The risk that the client cedes control to the cloud provider.
Governance is the system by which the provisioning and usage of cloud services are directed and controlled. Governance defines actions, assigns responsibilities, and verifies performance. Governance includes the policy, process, and internal controls that comprise how an organization is run. Everything from the structures and policies to the leadership and other mechanisms for management.
Governance provides oversight, foundation, direction, and support for the organization as a whole. This includes policies, mission statements, how issues are addressed, and so on. The fact that any issue actually requires addressing is outline by governance. Governance identifies what the organization needs to do to please their stakeholders, prioritize performance vs. security, and so on.

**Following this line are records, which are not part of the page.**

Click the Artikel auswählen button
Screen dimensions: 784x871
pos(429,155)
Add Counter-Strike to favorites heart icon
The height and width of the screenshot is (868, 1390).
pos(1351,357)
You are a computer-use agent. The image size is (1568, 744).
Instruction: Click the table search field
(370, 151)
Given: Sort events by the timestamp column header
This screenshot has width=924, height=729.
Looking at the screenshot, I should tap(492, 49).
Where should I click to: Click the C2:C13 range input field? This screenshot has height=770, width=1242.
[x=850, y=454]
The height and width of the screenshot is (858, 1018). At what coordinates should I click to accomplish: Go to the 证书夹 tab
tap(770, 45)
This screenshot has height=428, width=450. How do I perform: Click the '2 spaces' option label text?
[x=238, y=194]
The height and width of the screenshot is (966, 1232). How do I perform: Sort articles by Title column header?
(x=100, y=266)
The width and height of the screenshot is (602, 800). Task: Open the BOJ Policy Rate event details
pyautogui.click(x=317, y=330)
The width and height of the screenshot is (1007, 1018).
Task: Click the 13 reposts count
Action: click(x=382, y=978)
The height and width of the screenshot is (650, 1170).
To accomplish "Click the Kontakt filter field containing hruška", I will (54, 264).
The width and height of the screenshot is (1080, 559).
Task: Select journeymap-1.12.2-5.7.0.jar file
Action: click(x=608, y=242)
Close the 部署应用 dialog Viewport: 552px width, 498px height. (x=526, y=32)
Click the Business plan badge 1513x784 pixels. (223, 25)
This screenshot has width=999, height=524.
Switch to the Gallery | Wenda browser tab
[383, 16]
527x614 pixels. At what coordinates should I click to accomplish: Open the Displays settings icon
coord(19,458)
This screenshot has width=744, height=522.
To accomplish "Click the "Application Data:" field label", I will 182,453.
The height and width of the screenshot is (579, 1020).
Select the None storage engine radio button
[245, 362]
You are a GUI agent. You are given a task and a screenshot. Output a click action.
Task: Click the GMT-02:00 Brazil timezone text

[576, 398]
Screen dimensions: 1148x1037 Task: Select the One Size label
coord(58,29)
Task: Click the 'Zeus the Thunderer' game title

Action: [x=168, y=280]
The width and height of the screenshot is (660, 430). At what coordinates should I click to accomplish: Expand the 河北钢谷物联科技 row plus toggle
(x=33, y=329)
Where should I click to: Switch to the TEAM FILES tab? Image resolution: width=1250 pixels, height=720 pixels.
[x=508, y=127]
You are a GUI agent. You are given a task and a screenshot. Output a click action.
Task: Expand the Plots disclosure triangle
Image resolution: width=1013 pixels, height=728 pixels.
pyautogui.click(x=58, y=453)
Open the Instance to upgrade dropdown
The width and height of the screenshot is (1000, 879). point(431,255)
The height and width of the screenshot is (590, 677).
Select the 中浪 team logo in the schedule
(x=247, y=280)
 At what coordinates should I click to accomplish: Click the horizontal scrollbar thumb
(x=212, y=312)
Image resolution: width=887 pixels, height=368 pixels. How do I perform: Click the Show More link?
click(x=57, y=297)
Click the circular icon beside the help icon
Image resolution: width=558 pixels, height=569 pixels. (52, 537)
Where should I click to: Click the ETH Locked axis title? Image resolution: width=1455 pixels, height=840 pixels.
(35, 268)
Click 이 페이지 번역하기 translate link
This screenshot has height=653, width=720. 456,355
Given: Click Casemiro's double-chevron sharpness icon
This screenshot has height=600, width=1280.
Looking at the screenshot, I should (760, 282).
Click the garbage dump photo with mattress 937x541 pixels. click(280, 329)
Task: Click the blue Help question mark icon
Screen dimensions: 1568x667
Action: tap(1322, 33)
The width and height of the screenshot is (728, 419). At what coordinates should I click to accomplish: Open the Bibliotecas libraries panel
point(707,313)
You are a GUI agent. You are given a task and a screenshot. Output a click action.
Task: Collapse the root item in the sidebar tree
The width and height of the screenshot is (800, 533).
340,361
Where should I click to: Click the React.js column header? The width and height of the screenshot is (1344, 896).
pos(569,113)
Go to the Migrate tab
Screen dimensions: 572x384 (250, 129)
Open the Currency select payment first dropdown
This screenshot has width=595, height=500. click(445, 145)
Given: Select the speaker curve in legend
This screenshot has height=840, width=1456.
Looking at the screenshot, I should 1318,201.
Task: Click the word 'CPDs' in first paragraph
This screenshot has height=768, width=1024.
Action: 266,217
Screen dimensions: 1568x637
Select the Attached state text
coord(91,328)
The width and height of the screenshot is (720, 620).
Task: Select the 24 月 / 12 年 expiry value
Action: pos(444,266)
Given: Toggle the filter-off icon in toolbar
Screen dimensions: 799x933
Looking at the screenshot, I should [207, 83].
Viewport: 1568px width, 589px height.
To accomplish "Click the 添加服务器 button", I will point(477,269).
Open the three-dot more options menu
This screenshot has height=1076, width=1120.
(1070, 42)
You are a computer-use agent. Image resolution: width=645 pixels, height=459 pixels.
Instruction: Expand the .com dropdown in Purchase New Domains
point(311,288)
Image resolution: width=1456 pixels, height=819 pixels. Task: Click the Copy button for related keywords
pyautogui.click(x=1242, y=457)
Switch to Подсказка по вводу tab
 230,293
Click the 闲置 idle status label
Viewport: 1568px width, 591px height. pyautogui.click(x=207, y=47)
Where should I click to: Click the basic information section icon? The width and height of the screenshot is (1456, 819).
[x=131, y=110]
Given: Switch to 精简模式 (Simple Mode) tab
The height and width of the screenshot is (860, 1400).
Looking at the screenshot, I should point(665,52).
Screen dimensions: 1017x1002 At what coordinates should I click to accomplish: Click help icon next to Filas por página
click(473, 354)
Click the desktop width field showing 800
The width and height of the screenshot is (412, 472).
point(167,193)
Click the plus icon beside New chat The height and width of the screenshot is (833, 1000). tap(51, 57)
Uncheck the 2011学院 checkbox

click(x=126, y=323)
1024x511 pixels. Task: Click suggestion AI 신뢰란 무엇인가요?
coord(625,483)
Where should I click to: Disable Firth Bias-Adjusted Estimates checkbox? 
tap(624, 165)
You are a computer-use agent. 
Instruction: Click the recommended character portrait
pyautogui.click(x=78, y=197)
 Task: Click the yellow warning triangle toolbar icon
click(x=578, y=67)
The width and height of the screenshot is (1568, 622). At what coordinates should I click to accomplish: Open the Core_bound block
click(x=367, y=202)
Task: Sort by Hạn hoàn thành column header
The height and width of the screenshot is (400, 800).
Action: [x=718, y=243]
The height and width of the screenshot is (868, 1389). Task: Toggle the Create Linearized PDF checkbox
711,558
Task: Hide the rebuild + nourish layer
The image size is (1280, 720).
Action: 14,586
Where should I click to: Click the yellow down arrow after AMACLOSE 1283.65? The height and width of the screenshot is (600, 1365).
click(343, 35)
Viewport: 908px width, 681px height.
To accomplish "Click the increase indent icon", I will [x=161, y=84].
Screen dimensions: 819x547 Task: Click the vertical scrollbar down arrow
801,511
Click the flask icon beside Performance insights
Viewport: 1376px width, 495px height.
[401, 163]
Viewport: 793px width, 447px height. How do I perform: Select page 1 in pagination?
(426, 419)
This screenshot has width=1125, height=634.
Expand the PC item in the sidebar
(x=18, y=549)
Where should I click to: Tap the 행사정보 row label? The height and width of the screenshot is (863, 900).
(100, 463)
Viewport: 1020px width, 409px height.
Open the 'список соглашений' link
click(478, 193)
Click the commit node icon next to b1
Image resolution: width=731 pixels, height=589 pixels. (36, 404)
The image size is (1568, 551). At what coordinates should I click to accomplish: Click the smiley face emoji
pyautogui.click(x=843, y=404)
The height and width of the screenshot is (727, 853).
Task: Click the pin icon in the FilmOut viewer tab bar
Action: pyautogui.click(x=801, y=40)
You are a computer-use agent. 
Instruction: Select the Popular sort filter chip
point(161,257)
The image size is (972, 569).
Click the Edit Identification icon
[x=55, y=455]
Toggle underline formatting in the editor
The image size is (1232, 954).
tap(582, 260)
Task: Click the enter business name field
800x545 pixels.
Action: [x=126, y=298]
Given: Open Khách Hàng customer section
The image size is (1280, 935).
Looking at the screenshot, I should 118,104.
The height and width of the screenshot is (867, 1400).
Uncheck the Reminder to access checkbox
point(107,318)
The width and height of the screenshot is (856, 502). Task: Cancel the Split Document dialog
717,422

Corporate governance is a broad area describing the relationship between the shareholders and other stakeholders in the organization versus the senior management of the corporation.
Like our organization, CSPs also have governance. We do not want to sacrifice our governance in favor of theirs. For example, think of third-party governance for a CSP.
- Who reviews SLAs?
- How is this accomplished?
- Who reviews whether the metrics outlined in the SLA are actually being met?
Governance is making sure we have the right goals and that we have the supporting structure in place to achieve those goals. Do we have good third-party governance? Does our CSP have good governance?
Policies are one of the foundational elements of a governance and risk management program. They guide the organization, based on standards and guidelines. Policies ensure that the organization is operating within its risk profile. Policies actually define, or are the expression of, the organization.
The designing and implementing of security policies is carried out with input from senior management.
Organizational policies take the form of those intended to reduce exposure and minimize risk of financial and data losses, as well as other types of damages such as loss of reputation.
Organizational policies form the basis of functional policies that can reduce the likelihood of the following:
- Financial loss
- Irretrievable loss of data
- Reputational damage
- Regulatory and legal consequences
- Misuse and abuse of systems and resources
Functional policies are particularly useful for organizations that have a well-engrained and fully operational ISMS:
- Information security policy
- Information technology policy
- Data classification policy
- Acceptable usage policy
- Network security policy
- Internet use policy
- Email use policy
- Password policy
- Virus and spam policy
- Software security policy
- Data backup policy
- Disaster recovery (DR) policy
- Remote access policy
- Segregation of duties policy
- Third-party access policy
- Incident response and management policy
- Human resources security policy
- Employee background checks
- Legal compliance guidelines
As part of the review of cloud services, either during the development of the cloud strategy or during vendor reviews and discussions, the details and requirements should be expanded to compare or assess the required criteria as per existing policies.
- Password policies
- Remote access
- Third-party access
- Segregation of duties
- Incident management
- Data backup
All of these policies are an expression of management's strategic goals and objective with regard to managing and maintaining the risk profile of the organization.